I campioni del mondo dell’Italia nei due precedenti con l’Inghilterra non avevano ancora vinto. Era finita 1 – 1 nel 1933 a Roma nel primo confronto ufficiale tra le due nazionali, ed era finita 3 – 2 per l’Inghilterra a Londra nel 1934, pochi mesi dopo che l’Italia aveva vinto il suo primo mondiale.
Gli inglesi erano dunque, imbattuti contro l’Italia e non persero l’imbattibilità contro la nazionale italiana neanche quel giorno. La prima vittoria italiana contro gli inglesi, i nostri lettori attenti lo ricorderanno, avvenne solo nel giugno 1973, quando allo Stadio Comunale di Torino la squadra guidata da Ferruccio Valcareggi, batté l’Inghilterra per 2 – 0 con gol di Anastasi e Capello. Cinque mesi dopo, il 14 novembre, ancora una volta con gol di Fabio Capello, a quattro minuti dalla fine, l’Italia vinse per la prima volta contro la nazionale inglese in Inghilterra.

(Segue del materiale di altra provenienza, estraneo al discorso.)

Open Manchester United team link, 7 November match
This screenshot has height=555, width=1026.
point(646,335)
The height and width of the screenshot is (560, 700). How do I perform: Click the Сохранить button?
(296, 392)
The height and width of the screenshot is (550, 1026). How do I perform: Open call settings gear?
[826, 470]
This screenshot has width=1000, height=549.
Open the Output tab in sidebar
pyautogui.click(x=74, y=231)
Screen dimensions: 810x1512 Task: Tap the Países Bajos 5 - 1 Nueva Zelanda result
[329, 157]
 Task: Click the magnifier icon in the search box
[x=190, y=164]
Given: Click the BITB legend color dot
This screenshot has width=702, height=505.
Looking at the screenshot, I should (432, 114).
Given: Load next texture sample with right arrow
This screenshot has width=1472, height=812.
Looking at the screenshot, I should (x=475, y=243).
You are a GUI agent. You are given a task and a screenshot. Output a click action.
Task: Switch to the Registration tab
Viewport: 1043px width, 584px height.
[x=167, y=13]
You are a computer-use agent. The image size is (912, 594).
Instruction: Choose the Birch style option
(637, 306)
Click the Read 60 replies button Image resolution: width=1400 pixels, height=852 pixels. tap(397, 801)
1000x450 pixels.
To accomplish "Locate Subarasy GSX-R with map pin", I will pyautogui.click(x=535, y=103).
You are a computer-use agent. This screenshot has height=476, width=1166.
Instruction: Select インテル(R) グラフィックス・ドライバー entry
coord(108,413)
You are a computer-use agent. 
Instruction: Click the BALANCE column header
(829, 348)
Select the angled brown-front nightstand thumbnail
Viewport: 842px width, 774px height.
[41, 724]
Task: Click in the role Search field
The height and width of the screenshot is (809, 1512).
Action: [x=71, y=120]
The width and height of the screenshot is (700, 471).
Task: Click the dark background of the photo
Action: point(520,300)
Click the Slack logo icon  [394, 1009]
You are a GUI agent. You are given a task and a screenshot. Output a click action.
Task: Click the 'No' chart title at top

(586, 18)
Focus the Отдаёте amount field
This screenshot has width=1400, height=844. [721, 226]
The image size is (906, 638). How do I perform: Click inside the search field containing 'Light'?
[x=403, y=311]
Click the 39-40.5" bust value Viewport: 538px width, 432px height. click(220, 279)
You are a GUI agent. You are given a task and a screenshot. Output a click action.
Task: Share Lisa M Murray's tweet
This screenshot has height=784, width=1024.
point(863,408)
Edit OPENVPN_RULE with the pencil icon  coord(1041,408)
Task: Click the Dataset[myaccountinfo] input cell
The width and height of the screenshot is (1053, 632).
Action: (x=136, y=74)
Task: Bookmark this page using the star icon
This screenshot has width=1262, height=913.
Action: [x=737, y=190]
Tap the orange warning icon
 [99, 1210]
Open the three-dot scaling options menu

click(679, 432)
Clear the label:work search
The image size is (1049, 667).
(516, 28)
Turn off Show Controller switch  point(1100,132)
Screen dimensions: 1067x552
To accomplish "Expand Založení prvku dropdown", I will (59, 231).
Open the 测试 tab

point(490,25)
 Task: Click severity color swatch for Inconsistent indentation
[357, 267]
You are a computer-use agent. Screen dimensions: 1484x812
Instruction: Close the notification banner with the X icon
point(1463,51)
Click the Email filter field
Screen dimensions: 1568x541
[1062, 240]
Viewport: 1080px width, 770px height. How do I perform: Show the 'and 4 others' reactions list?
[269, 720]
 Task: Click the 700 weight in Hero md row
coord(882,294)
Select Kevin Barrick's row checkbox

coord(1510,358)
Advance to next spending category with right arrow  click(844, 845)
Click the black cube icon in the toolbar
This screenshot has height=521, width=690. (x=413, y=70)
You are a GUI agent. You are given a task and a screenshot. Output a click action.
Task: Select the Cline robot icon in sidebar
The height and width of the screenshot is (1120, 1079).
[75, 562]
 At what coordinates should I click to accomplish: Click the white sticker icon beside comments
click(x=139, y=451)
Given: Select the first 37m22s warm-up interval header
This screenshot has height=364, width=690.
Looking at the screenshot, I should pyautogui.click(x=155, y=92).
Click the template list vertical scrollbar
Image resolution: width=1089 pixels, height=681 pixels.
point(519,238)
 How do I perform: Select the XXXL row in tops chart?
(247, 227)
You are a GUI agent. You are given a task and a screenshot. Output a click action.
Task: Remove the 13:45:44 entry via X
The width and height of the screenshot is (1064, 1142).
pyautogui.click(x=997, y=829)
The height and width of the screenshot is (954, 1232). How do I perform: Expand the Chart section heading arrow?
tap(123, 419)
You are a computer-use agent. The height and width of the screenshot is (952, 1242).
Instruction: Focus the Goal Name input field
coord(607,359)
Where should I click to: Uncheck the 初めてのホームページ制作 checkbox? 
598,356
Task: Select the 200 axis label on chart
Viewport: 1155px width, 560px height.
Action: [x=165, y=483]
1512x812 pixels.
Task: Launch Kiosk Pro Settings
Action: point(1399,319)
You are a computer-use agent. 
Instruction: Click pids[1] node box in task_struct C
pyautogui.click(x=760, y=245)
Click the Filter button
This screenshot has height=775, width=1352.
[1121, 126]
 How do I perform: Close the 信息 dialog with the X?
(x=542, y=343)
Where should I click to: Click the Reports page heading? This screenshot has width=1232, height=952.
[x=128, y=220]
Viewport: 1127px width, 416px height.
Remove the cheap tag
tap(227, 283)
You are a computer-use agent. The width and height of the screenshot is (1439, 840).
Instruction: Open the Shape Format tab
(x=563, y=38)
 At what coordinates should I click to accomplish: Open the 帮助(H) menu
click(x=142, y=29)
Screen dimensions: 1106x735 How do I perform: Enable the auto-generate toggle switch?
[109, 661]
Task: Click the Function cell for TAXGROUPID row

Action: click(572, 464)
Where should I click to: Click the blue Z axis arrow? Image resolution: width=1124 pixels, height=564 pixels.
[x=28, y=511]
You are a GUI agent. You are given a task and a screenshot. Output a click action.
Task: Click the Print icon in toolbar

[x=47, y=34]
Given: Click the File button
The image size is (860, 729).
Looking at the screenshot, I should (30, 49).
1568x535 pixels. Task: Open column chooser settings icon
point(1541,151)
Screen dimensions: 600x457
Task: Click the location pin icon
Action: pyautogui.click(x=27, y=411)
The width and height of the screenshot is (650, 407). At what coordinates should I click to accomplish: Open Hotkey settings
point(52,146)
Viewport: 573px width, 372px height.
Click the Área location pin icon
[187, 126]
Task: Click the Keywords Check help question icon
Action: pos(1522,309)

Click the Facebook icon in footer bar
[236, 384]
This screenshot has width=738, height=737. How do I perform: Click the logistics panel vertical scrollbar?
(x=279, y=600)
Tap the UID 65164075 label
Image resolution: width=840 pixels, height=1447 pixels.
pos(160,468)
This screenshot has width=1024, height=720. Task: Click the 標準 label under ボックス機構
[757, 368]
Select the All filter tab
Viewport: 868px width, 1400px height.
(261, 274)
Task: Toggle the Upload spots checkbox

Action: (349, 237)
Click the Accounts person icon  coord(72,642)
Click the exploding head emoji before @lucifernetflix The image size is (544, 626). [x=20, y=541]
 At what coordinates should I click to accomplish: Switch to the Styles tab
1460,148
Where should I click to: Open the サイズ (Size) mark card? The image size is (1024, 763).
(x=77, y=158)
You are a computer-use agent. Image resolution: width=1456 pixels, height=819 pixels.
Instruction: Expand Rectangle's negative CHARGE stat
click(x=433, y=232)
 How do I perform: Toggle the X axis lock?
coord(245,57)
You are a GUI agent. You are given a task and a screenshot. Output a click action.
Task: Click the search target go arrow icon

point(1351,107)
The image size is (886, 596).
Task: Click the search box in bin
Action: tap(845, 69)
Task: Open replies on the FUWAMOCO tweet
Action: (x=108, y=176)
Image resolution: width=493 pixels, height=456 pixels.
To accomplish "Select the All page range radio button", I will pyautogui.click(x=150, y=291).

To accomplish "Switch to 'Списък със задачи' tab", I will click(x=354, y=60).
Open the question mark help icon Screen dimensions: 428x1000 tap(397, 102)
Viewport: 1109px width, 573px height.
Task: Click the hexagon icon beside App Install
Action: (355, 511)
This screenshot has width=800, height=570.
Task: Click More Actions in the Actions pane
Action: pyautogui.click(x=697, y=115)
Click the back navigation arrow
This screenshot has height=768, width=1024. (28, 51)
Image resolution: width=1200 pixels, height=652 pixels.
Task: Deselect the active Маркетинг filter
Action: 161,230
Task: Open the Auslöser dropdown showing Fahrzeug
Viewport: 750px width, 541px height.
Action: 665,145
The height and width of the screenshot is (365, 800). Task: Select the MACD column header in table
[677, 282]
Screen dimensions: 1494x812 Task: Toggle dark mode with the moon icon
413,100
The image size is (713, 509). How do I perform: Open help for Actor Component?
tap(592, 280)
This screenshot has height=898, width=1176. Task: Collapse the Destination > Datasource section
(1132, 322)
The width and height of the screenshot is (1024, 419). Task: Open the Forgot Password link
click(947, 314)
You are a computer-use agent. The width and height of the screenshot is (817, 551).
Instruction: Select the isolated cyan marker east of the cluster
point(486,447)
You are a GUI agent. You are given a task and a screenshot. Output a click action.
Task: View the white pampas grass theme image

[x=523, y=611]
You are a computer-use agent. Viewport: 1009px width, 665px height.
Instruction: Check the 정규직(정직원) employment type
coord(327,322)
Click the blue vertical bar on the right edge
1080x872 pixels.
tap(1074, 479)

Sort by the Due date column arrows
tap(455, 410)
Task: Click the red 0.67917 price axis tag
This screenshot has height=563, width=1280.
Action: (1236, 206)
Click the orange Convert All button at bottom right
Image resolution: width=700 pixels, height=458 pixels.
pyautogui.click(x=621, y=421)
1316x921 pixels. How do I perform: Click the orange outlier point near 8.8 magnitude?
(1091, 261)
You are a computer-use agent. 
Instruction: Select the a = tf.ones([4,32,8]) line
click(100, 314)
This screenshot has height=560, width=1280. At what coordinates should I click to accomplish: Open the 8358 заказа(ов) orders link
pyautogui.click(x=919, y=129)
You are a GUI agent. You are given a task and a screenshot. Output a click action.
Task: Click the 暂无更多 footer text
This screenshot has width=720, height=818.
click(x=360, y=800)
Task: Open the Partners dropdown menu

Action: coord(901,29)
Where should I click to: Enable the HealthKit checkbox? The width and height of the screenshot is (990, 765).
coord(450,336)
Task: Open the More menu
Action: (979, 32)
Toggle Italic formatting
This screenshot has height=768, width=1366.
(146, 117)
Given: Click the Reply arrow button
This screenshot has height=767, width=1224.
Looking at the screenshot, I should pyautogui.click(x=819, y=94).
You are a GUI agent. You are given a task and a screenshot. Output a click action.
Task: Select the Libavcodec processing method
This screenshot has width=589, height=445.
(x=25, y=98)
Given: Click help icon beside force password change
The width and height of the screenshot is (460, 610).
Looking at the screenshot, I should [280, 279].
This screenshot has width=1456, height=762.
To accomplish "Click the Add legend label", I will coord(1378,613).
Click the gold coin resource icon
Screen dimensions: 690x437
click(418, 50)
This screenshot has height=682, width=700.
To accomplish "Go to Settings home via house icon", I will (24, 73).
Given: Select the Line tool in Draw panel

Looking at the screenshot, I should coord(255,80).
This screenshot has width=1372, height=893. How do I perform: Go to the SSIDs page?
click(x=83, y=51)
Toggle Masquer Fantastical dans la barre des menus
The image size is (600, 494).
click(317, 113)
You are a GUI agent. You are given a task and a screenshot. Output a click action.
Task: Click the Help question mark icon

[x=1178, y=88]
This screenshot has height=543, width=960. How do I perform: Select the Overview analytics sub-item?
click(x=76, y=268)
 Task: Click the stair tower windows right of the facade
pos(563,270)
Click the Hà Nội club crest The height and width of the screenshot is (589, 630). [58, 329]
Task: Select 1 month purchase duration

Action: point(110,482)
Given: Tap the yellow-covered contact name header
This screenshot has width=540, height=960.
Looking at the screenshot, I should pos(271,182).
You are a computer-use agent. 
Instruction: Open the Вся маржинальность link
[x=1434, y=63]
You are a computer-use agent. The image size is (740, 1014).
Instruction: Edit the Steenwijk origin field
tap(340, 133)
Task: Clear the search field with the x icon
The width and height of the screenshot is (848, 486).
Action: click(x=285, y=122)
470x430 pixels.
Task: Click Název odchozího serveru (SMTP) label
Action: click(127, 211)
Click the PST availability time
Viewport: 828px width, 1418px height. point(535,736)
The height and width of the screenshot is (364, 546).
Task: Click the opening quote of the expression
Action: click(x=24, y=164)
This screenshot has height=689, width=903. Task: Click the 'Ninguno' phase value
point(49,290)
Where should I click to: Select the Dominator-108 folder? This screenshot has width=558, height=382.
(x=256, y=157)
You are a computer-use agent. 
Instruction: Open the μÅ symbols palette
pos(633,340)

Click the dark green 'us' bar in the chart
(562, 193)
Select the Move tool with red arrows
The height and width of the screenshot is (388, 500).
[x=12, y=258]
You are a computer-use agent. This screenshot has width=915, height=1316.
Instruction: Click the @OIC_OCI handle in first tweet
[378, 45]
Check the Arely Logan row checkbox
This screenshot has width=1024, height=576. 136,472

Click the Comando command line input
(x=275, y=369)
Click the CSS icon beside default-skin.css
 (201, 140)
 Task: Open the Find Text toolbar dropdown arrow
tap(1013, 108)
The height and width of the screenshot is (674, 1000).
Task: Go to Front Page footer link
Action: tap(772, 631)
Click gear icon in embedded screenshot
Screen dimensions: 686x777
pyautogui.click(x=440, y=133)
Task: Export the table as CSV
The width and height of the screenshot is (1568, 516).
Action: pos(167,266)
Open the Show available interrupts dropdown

La partita del 13 maggio 1939 era, quindi, molto attesa. Vi assistettero 60.000 tifosi e l’incasso fu di 1 milione e duecentomila lire. Il momento in cui vogliamo soffermarci, però, è il 4’ del secondo tempo. Il primo tempo si era concluso con gli inglesi in vantaggio per 1- 0, grazie a un gol di Lawton al 19’. Quel giorno il bolognese Amedeo Biavati era veramente immarcabile. Ecco come il quotidiano La Stampa raccontò, il giorno dopo, l’azione del pareggio: “S’è iniziato appena ed ecco la folla balzare in piedi, urlare con quanto fiato ha in gola. Biavati, servito da Depetrini, poco oltre metà campo, lotta fianco a fianco con Hapgood, «Gibilterra del calcio», il terzino più astuto e più forte dell’Inghilterra. […] Lotta, non cede, lo supera, lo lascia alle spalle, avanza tutto solo. Sono attimi indimenticabili. Finalmente l’azzurro è solo, con la palla fra i piedi, a non più di cinque metri da Woodley. Tira a colpo sicuro. Segna. Ed è il finimondo.” (La Stampa, Domenica 14 maggio 1939, pagina 5). L’autore di questo articolo era Luigi Cavallero, celebre giornalista che avrebbe perso la vita nella tragedia di Superga, quando il 4 maggio del 1949 l’aereo che trasportava il Grande Torino si schiantò sulla Basilica di Superga.
Quello che Luigi Cavallaro non raccontò in questo bell’articolo, ricco di entusiasmo, è che, per liberarsi di Hapgood, Amedeo Biavati utilizzò il suo celebre “doppio passo”. Questo movimento consiste nel simulare il tocco di palla con un piede, sfilando poi l’avversario con l’altro piede. Uno dei maggiori ammiratori di questo gesto tecnico fu Pier Paolo Pasolini (come abbiamo raccontato in un precedente articolo della rubrica “SINE QUA NON. Siamo qua noi”).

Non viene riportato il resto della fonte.